Are you saying there was something wrong with my spread?? We hid in the trees, but didn't fire a shot that morning I don't know why??? I thought CRP=snow geese


----------



## gandergrinder (Mar 10, 2002)

This reminds me to thank my grandpa and dad for teaching me how to hunt.


----------



## Brad Anderson (Apr 1, 2002)

Chris, you forgot to show the spread next to that one.


----------



## Matt Jones (Mar 6, 2002)

Chris, did you see what plates were on their truck? I'm just laughing thinking about what those guys must of thought when you started snapping pictures of their spread! They were probably like,"Man we're so good these other hunters are taking notes!"

These guys definitely know what's up. :grin:


----------



## nodakoutdoors.com (Feb 27, 2002)

They were from MN.

Here's the other one, since Brad asked. This spread was about 100 yards west of the other one(basically the next tree row over). This spread didn't look too bad, but they were in prairie grass or knocked down CRP.

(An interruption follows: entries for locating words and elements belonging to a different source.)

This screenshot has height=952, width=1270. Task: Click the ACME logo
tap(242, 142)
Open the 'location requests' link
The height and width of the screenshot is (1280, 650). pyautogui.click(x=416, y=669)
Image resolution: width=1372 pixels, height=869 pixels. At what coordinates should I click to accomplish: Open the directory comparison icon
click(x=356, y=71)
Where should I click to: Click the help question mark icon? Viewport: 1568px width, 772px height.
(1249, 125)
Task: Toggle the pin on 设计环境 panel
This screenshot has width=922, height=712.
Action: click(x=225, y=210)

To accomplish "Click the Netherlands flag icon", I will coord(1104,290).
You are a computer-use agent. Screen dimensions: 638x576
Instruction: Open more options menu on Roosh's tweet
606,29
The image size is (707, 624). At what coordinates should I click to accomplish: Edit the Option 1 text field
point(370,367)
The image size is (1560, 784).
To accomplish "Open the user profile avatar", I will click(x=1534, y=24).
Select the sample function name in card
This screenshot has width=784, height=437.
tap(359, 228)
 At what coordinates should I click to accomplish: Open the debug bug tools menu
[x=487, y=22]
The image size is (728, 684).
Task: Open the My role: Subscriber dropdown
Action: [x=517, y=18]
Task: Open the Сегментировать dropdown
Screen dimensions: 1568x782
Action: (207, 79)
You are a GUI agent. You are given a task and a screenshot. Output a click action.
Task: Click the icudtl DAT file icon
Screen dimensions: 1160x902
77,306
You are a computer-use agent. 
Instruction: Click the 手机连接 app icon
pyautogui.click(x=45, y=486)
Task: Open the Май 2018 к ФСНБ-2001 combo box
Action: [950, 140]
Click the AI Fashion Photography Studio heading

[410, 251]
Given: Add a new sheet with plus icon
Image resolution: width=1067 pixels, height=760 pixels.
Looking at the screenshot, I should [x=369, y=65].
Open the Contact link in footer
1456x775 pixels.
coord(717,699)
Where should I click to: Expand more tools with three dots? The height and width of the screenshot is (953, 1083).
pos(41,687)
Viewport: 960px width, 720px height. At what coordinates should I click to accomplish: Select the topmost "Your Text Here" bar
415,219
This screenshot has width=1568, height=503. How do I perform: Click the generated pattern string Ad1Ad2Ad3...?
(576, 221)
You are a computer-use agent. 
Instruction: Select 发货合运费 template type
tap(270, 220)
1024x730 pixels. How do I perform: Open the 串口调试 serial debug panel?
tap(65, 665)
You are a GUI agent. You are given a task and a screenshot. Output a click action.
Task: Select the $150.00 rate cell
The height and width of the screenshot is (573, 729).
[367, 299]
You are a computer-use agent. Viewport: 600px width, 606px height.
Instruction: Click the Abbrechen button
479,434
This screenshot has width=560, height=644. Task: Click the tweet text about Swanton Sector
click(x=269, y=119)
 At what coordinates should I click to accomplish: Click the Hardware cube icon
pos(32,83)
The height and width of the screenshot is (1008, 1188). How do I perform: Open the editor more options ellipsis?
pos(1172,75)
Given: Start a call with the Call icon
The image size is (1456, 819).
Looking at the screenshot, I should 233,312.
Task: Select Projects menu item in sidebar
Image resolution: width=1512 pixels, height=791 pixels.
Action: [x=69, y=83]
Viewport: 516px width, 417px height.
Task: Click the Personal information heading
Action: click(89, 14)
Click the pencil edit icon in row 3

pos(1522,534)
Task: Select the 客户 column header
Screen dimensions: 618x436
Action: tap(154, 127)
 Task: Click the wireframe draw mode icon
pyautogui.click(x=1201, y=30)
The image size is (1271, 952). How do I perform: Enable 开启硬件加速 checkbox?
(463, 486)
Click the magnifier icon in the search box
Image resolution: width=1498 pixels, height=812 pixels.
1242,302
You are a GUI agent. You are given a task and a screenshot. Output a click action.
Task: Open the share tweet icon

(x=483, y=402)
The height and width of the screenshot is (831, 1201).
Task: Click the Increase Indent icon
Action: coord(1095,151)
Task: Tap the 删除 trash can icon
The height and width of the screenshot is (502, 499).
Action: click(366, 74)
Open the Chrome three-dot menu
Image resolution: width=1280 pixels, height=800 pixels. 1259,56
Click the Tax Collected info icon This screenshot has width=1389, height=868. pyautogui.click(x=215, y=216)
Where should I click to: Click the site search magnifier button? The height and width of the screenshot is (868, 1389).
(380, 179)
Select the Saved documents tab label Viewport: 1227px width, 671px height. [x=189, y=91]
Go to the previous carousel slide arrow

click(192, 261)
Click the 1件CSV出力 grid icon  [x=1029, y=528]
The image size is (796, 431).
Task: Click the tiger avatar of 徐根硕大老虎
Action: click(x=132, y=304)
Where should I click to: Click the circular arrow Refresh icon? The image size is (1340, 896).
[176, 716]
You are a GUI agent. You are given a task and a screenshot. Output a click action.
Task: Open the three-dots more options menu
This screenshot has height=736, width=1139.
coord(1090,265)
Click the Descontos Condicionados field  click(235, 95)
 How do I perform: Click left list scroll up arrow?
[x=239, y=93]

[ This Message was edited by: Chris Hustad on 2002-04-16 09:02 ]


----------



## GooseBuster3 (Mar 1, 2002)

Why dont all of use t drink another 30pack of beer, LOL!!!!!!!!! What were they thinking? I have never seen that before. I see them in black dirt fields in the spring and think that is stupid but this is just idiotic. LOL!!!!!!!!!!!!


----------



## honkerhntr (Jun 20, 2002)

Not to sound stupid here, but I haven't hunted snows much before. Did they really think that they could pull some in there? The first pic looks like you would hunt phesents in that not snows. I live in capser, wyoming so that is why I am asking. :beer: = uke:


----------



## mallard (Mar 27, 2002)

Chris,Did you see the canada spread that same weekend on the north side of kraft slough(wish I had the camera with)?A guy and his kid had a canada goose spread about 50 yards off of the dirt road and had a floater mallard decoy duct taped to a broom handle that was set into the middle of their spread.They were so close to the road that my brother in law rolled down his window and asked if they had any luck.


----------